▶ Your assignment
Taking the line with "The width and height of the screenshot is (480, 854)." as the first and the line with "Task: Select the airport pin near Legionowo" as the last, set down exactly every line in that range from the entries below, and no more.

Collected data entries

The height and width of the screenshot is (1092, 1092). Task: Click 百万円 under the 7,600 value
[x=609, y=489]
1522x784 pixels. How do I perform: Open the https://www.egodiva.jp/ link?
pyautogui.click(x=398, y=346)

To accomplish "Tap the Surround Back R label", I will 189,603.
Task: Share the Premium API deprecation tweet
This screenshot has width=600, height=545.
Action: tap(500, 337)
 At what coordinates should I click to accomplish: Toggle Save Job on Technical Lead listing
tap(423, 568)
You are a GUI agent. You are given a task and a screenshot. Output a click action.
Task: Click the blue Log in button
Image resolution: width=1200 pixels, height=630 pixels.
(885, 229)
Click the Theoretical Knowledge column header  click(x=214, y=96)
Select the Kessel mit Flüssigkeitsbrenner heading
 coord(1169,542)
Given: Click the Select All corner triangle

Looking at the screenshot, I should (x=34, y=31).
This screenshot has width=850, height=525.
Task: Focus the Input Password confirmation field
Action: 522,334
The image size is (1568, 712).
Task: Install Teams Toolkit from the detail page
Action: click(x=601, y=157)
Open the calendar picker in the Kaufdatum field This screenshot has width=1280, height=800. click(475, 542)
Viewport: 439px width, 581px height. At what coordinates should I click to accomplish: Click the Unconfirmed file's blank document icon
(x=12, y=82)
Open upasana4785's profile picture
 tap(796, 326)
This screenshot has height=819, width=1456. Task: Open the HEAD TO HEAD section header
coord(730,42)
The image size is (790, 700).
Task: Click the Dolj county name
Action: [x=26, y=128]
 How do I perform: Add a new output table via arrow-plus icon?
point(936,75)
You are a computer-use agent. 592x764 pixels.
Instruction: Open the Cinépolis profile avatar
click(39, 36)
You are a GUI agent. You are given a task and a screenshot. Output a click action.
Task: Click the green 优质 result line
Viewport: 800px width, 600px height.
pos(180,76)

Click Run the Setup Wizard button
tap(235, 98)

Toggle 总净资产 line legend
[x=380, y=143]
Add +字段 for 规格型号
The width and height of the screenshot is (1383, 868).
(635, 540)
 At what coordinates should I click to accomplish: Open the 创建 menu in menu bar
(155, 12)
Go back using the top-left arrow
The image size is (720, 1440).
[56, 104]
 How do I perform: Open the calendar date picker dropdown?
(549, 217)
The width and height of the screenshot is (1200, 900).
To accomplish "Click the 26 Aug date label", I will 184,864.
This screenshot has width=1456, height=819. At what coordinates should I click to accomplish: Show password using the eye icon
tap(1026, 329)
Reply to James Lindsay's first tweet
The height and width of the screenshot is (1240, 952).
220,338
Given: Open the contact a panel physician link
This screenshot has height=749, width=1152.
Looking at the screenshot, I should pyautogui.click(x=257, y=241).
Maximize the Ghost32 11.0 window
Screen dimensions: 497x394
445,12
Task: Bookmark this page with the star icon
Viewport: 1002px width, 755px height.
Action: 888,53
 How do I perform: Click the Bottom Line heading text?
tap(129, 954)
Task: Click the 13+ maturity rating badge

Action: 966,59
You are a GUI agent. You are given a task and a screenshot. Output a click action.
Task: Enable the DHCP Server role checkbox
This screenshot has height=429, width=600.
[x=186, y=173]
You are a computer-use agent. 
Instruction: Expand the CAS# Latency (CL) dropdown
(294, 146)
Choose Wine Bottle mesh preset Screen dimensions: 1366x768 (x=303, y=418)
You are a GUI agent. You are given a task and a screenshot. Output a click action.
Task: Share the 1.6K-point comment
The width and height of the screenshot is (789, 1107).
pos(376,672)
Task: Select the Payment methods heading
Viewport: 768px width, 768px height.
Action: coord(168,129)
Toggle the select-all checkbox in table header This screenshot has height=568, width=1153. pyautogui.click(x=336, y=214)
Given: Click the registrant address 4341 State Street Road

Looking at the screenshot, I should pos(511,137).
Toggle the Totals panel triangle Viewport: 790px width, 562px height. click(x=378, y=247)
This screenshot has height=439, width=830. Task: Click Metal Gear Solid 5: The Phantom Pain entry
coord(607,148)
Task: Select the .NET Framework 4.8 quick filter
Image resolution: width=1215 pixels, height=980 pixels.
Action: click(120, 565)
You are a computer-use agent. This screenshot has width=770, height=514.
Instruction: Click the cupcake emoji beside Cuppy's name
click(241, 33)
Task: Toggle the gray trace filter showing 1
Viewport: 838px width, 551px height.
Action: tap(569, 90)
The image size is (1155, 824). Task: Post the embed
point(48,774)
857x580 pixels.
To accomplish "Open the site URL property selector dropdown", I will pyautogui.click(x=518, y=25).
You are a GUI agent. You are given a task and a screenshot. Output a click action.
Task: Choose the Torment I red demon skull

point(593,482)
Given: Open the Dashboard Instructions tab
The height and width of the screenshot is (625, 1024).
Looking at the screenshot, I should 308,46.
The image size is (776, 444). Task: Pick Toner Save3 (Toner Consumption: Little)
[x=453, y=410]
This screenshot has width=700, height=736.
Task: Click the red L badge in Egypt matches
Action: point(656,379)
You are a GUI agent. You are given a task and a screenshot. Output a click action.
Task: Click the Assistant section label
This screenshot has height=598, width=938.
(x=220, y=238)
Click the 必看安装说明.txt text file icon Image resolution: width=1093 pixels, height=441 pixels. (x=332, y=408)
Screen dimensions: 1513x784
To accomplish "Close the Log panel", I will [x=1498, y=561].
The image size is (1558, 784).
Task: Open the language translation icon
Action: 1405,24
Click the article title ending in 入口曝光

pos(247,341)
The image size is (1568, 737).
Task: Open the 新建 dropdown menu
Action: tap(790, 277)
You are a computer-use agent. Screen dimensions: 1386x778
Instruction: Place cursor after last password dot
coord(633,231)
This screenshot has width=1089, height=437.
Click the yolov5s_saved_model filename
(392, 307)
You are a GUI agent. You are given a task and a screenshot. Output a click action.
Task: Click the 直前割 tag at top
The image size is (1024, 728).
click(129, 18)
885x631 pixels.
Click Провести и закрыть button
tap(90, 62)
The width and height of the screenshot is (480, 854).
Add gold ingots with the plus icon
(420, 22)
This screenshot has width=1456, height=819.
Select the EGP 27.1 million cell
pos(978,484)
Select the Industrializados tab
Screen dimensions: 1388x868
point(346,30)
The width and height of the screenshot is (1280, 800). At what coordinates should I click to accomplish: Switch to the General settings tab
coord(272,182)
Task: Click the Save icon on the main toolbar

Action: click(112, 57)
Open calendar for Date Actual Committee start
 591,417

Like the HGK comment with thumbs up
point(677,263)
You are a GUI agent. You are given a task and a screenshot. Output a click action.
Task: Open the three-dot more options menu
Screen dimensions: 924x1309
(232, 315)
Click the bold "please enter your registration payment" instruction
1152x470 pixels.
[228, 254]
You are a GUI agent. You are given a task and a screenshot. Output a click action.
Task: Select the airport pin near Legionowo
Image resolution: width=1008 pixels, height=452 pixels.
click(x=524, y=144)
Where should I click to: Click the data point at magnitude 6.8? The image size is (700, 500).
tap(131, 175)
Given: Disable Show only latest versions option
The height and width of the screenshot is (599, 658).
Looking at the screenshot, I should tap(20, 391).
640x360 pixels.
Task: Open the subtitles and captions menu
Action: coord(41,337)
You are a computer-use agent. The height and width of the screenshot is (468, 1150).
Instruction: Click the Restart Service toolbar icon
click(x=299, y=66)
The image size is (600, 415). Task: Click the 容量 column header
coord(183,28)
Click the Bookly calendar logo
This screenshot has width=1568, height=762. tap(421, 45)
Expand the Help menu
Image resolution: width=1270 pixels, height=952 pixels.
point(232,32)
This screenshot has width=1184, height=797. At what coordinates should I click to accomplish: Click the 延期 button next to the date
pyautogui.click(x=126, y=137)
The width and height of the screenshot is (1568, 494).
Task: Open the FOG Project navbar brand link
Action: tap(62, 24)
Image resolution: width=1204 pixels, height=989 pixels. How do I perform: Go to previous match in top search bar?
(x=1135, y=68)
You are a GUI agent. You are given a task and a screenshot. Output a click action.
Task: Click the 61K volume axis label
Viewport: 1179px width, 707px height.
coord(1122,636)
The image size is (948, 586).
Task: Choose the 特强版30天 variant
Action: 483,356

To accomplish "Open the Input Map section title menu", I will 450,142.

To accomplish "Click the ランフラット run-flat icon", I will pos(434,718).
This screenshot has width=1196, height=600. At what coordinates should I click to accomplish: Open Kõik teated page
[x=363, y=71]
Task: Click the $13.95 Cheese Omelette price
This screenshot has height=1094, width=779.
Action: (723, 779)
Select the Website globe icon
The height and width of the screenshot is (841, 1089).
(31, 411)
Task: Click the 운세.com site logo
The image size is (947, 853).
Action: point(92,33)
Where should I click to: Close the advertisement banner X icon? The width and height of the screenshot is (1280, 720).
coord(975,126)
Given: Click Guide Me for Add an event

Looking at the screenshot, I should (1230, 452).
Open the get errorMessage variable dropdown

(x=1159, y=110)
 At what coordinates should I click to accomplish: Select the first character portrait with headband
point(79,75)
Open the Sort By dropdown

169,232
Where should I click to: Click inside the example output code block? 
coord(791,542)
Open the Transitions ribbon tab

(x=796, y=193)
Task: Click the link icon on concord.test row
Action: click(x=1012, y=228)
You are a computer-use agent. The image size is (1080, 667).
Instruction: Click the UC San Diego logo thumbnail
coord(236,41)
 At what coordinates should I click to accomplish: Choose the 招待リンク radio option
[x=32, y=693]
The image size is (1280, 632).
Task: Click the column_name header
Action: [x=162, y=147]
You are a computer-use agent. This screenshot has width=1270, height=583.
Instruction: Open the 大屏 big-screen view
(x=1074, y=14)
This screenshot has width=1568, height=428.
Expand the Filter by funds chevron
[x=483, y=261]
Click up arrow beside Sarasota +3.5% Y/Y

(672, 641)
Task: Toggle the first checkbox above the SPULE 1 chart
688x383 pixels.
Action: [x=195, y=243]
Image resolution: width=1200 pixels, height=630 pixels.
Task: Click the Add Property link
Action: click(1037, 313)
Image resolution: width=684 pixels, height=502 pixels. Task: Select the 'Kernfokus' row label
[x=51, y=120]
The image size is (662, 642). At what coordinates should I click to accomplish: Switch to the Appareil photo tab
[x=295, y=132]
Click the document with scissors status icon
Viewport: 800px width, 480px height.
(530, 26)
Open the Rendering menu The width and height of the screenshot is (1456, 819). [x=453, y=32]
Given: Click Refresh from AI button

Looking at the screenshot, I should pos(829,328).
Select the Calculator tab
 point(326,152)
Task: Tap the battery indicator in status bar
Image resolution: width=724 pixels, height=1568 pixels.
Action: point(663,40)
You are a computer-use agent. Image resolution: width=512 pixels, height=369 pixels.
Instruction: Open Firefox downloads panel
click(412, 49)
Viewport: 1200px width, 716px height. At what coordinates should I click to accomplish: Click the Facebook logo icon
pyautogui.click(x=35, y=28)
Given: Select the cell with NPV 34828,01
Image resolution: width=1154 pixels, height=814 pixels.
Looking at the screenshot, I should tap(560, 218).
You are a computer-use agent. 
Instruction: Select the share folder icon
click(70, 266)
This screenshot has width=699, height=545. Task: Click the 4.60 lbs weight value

▶ Reply to the exercise
The width and height of the screenshot is (480, 854).
Add gold ingots with the plus icon
(420, 22)
This screenshot has width=1456, height=819.
Select the EGP 27.1 million cell
pos(978,484)
Select the Industrializados tab
Screen dimensions: 1388x868
point(346,30)
The width and height of the screenshot is (1280, 800). At what coordinates should I click to accomplish: Switch to the General settings tab
coord(272,182)
Task: Click the Save icon on the main toolbar

Action: click(112, 57)
Open calendar for Date Actual Committee start
 591,417

Like the HGK comment with thumbs up
point(677,263)
You are a GUI agent. You are given a task and a screenshot. Output a click action.
Task: Open the three-dot more options menu
Screen dimensions: 924x1309
(232, 315)
Click the bold "please enter your registration payment" instruction
1152x470 pixels.
[228, 254]
You are a GUI agent. You are given a task and a screenshot. Output a click action.
Task: Select the airport pin near Legionowo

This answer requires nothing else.